DATASET:

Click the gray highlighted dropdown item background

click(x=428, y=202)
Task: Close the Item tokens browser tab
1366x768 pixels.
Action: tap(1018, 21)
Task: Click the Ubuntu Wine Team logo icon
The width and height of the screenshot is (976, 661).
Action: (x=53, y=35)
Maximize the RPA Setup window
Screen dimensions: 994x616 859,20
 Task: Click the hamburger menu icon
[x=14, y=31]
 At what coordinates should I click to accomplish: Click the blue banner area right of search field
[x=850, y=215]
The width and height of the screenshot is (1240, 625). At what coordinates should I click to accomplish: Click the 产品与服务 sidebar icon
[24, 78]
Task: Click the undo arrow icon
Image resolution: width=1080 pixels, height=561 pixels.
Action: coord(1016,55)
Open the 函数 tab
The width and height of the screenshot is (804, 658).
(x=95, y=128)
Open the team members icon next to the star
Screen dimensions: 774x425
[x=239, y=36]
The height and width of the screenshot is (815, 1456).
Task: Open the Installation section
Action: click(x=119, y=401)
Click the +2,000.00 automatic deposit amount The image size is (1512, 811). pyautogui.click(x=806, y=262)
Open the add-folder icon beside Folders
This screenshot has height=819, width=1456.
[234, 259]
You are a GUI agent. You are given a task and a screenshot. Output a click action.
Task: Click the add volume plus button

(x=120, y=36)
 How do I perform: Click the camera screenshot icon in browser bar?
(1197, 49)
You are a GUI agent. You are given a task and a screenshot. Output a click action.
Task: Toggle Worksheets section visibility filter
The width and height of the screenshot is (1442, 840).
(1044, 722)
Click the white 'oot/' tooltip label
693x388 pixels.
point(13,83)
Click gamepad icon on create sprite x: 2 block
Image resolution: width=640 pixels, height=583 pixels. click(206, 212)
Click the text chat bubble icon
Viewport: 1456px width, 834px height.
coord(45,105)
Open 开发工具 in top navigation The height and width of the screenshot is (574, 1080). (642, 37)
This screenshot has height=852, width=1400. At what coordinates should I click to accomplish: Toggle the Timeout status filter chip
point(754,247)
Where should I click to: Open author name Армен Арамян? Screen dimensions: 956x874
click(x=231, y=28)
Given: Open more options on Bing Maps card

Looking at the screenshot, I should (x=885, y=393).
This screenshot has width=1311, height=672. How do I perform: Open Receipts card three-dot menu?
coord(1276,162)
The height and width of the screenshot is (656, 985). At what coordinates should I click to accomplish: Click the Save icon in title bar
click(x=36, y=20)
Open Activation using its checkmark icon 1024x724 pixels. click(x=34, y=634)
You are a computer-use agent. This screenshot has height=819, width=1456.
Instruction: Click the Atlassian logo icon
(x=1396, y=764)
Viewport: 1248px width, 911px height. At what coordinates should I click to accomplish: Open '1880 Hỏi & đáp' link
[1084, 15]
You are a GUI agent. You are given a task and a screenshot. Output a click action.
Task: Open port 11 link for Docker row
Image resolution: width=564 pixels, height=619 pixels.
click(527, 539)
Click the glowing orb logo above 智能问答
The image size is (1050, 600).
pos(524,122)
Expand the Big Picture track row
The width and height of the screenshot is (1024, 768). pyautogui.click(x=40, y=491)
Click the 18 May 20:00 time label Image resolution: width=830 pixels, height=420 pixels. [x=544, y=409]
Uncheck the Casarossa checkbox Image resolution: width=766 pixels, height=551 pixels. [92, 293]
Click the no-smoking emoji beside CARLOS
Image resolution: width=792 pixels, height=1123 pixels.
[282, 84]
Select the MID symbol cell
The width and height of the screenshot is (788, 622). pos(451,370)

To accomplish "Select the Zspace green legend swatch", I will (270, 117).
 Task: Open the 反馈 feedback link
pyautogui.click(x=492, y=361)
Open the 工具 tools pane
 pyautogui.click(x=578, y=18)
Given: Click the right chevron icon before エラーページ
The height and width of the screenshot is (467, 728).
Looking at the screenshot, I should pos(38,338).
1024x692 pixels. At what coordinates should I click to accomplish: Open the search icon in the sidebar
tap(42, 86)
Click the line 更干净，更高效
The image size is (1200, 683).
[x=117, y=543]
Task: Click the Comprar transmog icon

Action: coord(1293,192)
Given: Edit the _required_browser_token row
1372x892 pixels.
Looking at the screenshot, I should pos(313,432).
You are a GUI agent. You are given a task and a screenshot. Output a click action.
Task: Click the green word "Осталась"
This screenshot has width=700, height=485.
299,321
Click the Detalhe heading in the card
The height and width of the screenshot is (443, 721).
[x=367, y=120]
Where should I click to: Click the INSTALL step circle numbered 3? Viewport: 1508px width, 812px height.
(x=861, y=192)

TO DO:
Update the items above by replacing "hamburger menu" with "navigation menu" and leaving every other part of them unchanged.

WRITTEN REPLY:
Click the gray highlighted dropdown item background

click(x=428, y=202)
Task: Close the Item tokens browser tab
1366x768 pixels.
Action: tap(1018, 21)
Task: Click the Ubuntu Wine Team logo icon
The width and height of the screenshot is (976, 661).
Action: (x=53, y=35)
Maximize the RPA Setup window
Screen dimensions: 994x616 859,20
 Task: Click the navigation menu icon
[x=14, y=31]
 At what coordinates should I click to accomplish: Click the blue banner area right of search field
[x=850, y=215]
The width and height of the screenshot is (1240, 625). At what coordinates should I click to accomplish: Click the 产品与服务 sidebar icon
[24, 78]
Task: Click the undo arrow icon
Image resolution: width=1080 pixels, height=561 pixels.
Action: coord(1016,55)
Open the 函数 tab
The width and height of the screenshot is (804, 658).
(x=95, y=128)
Open the team members icon next to the star
Screen dimensions: 774x425
[x=239, y=36]
The height and width of the screenshot is (815, 1456).
Task: Open the Installation section
Action: click(x=119, y=401)
Click the +2,000.00 automatic deposit amount The image size is (1512, 811). pyautogui.click(x=806, y=262)
Open the add-folder icon beside Folders
This screenshot has height=819, width=1456.
[234, 259]
You are a GUI agent. You are given a task and a screenshot. Output a click action.
Task: Click the add volume plus button

(x=120, y=36)
 How do I perform: Click the camera screenshot icon in browser bar?
(1197, 49)
You are a GUI agent. You are given a task and a screenshot. Output a click action.
Task: Toggle Worksheets section visibility filter
The width and height of the screenshot is (1442, 840).
(1044, 722)
Click the white 'oot/' tooltip label
693x388 pixels.
point(13,83)
Click gamepad icon on create sprite x: 2 block
Image resolution: width=640 pixels, height=583 pixels. click(206, 212)
Click the text chat bubble icon
Viewport: 1456px width, 834px height.
coord(45,105)
Open 开发工具 in top navigation The height and width of the screenshot is (574, 1080). (642, 37)
This screenshot has height=852, width=1400. At what coordinates should I click to accomplish: Toggle the Timeout status filter chip
point(754,247)
Where should I click to: Open author name Армен Арамян? Screen dimensions: 956x874
click(x=231, y=28)
Given: Open more options on Bing Maps card

Looking at the screenshot, I should (x=885, y=393).
This screenshot has width=1311, height=672. How do I perform: Open Receipts card three-dot menu?
coord(1276,162)
The height and width of the screenshot is (656, 985). At what coordinates should I click to accomplish: Click the Save icon in title bar
click(x=36, y=20)
Open Activation using its checkmark icon 1024x724 pixels. click(x=34, y=634)
You are a computer-use agent. This screenshot has height=819, width=1456.
Instruction: Click the Atlassian logo icon
(x=1396, y=764)
Viewport: 1248px width, 911px height. At what coordinates should I click to accomplish: Open '1880 Hỏi & đáp' link
[1084, 15]
You are a GUI agent. You are given a task and a screenshot. Output a click action.
Task: Open port 11 link for Docker row
Image resolution: width=564 pixels, height=619 pixels.
click(527, 539)
Click the glowing orb logo above 智能问答
The image size is (1050, 600).
pos(524,122)
Expand the Big Picture track row
The width and height of the screenshot is (1024, 768). pyautogui.click(x=40, y=491)
Click the 18 May 20:00 time label Image resolution: width=830 pixels, height=420 pixels. [x=544, y=409]
Uncheck the Casarossa checkbox Image resolution: width=766 pixels, height=551 pixels. [92, 293]
Click the no-smoking emoji beside CARLOS
Image resolution: width=792 pixels, height=1123 pixels.
[282, 84]
Select the MID symbol cell
The width and height of the screenshot is (788, 622). pos(451,370)

To accomplish "Select the Zspace green legend swatch", I will (270, 117).
 Task: Open the 反馈 feedback link
pyautogui.click(x=492, y=361)
Open the 工具 tools pane
 pyautogui.click(x=578, y=18)
Given: Click the right chevron icon before エラーページ
The height and width of the screenshot is (467, 728).
Looking at the screenshot, I should pos(38,338).
1024x692 pixels. At what coordinates should I click to accomplish: Open the search icon in the sidebar
tap(42, 86)
Click the line 更干净，更高效
The image size is (1200, 683).
[x=117, y=543]
Task: Click the Comprar transmog icon

Action: coord(1293,192)
Given: Edit the _required_browser_token row
1372x892 pixels.
Looking at the screenshot, I should pos(313,432).
You are a GUI agent. You are given a task and a screenshot. Output a click action.
Task: Click the green word "Осталась"
This screenshot has width=700, height=485.
299,321
Click the Detalhe heading in the card
The height and width of the screenshot is (443, 721).
[x=367, y=120]
Where should I click to: Click the INSTALL step circle numbered 3? Viewport: 1508px width, 812px height.
(x=861, y=192)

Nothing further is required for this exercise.